Panhandle (Original Piper) = 100%

Panhandle = 85%

Modified Panhandle = 80%

Weymouth = 115%

Roughness (k)

This is defined as the distance from the peaks to the valleys in pipe wall irregularities. Roughness is used in the calculation of pressure drop due to friction. For clean, new pipe the roughness is determined by the method of manufacture and is usually between 0.00055 to 0.0019 inches (Cullender and Binckley, 1950, Smith et al. 1954, Smith et al. 1956). For new pipe or tubing used in gas wells the roughness has been found to be in the order of 0.00060 or 0.00065 inches. Roughness must be between 0 and 0.01 inches.

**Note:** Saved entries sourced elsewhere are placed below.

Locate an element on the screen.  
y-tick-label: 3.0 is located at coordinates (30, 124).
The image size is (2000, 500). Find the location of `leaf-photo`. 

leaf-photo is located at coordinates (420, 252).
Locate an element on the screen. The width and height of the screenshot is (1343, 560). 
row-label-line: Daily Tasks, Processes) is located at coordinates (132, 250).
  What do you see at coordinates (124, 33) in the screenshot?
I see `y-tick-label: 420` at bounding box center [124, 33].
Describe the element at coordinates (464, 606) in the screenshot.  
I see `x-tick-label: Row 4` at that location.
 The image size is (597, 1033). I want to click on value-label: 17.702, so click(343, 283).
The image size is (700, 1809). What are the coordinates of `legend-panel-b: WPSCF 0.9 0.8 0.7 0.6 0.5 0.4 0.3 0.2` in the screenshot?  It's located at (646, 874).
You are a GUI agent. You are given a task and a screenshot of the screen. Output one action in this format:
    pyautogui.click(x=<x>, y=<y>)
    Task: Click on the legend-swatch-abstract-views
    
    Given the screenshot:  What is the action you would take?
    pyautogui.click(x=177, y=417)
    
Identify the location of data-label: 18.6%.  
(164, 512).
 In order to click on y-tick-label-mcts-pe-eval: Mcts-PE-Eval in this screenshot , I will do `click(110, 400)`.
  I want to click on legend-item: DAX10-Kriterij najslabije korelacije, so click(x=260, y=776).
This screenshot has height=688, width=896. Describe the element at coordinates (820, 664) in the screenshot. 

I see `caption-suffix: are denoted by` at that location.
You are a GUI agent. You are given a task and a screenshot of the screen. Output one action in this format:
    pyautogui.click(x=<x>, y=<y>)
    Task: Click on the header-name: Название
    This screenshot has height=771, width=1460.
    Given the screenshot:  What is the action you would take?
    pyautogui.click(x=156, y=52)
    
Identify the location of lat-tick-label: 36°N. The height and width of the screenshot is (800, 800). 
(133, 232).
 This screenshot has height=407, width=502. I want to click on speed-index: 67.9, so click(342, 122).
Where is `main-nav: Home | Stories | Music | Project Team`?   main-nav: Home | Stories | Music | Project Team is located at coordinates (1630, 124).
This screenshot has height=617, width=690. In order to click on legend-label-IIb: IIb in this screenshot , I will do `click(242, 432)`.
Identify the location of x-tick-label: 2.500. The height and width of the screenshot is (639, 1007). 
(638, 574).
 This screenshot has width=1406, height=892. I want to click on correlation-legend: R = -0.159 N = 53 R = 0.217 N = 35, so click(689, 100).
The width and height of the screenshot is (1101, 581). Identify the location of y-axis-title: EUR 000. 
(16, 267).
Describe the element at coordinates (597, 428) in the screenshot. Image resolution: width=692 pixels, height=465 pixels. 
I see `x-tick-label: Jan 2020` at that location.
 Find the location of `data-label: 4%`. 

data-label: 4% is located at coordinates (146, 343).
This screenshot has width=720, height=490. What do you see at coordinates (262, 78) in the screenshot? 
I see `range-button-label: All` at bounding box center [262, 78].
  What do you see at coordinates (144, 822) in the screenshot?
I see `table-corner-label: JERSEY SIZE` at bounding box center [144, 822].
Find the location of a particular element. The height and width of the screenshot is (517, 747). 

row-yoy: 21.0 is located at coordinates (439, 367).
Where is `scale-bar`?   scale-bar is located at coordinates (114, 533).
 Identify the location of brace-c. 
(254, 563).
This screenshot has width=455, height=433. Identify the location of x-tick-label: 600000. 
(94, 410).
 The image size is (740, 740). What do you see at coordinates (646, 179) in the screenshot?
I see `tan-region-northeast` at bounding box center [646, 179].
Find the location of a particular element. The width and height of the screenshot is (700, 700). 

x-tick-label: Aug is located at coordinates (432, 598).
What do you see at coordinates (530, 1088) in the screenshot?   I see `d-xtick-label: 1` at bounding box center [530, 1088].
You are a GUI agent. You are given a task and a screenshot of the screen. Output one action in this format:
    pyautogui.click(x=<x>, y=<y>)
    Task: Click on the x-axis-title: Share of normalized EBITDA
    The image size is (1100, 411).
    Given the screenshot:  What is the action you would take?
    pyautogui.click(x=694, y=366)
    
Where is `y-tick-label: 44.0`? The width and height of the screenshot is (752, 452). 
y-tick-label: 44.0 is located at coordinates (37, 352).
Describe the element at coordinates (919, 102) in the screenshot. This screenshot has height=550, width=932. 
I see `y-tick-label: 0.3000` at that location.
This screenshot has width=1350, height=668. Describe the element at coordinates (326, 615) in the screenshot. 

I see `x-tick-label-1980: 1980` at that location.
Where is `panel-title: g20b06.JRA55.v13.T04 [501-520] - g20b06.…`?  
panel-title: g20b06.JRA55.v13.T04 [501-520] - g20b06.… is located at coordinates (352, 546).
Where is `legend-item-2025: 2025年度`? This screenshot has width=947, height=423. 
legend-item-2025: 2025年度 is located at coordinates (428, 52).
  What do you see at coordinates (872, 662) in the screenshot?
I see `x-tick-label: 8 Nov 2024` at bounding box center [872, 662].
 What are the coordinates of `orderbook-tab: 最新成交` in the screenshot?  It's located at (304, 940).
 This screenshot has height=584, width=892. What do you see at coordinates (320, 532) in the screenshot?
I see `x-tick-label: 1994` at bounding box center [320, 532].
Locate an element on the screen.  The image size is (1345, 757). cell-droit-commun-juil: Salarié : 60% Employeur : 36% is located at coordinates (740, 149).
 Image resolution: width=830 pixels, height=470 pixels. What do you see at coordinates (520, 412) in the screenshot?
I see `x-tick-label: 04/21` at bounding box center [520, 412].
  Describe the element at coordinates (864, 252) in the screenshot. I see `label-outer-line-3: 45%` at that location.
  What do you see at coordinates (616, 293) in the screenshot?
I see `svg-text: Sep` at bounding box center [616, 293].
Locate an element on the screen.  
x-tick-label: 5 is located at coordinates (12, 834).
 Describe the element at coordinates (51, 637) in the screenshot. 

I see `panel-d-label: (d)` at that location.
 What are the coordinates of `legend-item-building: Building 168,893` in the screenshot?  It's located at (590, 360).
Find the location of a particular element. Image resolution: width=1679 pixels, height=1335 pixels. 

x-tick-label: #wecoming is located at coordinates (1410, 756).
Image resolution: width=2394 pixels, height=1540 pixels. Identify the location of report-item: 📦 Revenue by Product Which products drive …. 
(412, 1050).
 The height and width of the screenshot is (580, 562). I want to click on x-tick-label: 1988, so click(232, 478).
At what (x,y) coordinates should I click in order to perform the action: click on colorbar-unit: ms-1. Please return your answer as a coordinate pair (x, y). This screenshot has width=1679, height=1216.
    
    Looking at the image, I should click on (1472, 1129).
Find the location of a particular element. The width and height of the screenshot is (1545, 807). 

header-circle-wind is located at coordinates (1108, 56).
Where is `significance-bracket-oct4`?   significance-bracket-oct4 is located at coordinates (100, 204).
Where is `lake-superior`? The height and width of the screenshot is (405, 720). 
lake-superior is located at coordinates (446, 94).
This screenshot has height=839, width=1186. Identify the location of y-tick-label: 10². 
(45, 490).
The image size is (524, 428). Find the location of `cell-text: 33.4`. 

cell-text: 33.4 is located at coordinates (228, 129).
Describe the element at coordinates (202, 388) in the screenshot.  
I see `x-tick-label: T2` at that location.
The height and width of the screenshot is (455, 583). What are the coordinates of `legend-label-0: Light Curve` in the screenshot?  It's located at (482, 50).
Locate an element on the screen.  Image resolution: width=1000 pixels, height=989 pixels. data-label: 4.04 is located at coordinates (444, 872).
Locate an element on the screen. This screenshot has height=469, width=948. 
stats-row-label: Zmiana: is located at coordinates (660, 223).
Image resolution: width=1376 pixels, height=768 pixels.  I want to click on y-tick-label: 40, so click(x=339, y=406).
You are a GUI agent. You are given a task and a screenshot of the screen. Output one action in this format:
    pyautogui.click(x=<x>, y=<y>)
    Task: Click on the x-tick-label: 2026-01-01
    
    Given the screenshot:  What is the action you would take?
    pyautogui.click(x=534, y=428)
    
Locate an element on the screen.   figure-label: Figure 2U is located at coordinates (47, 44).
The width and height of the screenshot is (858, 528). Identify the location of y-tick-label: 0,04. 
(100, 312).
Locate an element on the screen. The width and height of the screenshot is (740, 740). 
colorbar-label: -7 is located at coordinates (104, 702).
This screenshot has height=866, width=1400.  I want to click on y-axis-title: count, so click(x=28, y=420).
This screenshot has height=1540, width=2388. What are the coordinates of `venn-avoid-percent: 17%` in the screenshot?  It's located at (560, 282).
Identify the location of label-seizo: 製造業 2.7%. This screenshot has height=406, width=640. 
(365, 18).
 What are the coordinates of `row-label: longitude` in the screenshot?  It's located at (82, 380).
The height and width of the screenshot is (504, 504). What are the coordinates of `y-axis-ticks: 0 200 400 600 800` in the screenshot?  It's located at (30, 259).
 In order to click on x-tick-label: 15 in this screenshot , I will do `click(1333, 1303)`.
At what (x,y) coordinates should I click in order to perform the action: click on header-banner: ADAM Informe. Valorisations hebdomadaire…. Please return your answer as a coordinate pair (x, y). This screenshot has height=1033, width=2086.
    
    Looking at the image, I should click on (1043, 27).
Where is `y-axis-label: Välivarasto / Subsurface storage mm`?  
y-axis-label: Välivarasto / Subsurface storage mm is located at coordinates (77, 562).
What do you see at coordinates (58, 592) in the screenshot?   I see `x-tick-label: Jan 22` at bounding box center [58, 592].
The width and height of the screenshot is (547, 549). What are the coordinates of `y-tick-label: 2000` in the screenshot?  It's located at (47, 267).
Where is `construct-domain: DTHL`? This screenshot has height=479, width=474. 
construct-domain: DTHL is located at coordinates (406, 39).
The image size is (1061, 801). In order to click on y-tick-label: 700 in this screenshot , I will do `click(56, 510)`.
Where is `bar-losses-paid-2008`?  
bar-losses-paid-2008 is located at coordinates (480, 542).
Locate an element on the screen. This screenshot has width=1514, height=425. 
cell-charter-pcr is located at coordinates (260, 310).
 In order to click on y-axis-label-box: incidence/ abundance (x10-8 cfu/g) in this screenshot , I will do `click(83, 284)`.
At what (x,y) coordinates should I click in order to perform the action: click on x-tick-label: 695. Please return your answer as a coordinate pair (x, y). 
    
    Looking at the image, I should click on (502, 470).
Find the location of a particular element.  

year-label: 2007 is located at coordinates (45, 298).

Roughness can be used to tune the correlations to measured conditions in a similar way to the Flow Efficiency. Changes in roughness only affect the friction component of the calculations while the Flow Efficiency is applied to the friction and hydrostatic components of pressure loss. Roughness does not affect the calculations for static conditions. In this case, a match between measured and calculated pressures may be obtained by adjusting the fluid gravity or temperatures, as appropriate.

UNITS: Inches (mm)

DEFAULT: 0.0006 inches

Gas Rate

Typically this refers to the amount of gas flowing through a pipe. It is usually measured in units of volume per unit time.

UNITS: MMscfd (103m3/d)

DEFAULT: None

Liquid Rate

This refers to the amount of liquid flowing through a pipe. It is usually measured in units of volume per unit time.

UNITS: bbl/d (m3/d)

DEFAULT: 0

Inlet Gas Rate

This refers to the amount of gas flowing into a node/unit/link. It is usually measured in units of volume per unit time.

UNITS: MMscfd (103m3/d)

DEFAULT: None

Outlet Gas Rate

Typically this refers to the amount of gas exiting a node/unit/link. It is usually measured in units of volume per unit time.

UNITS: MMscfd (103m3/d)

DEFAULT: None

Gas Velocity

Typically this refers to the speed of the gas flowing through a pipe. It is usually measured in units of distance per unit time.

UNITS: ft/s (m/s)

DEFAULT: None

Erosional Velocity Rate

When fluid flows through a pipe at high velocities, erosion of the pipe can occur. Erosion can occur when the fluid velocity through a pipe is greater than the calculated erosional velocity. The calculation for the erosional velocity is performed using a constant that ranges from 75 to 150. A good value for the constant has been found to be 100, although this can be changed through the Defaults in the Options menu.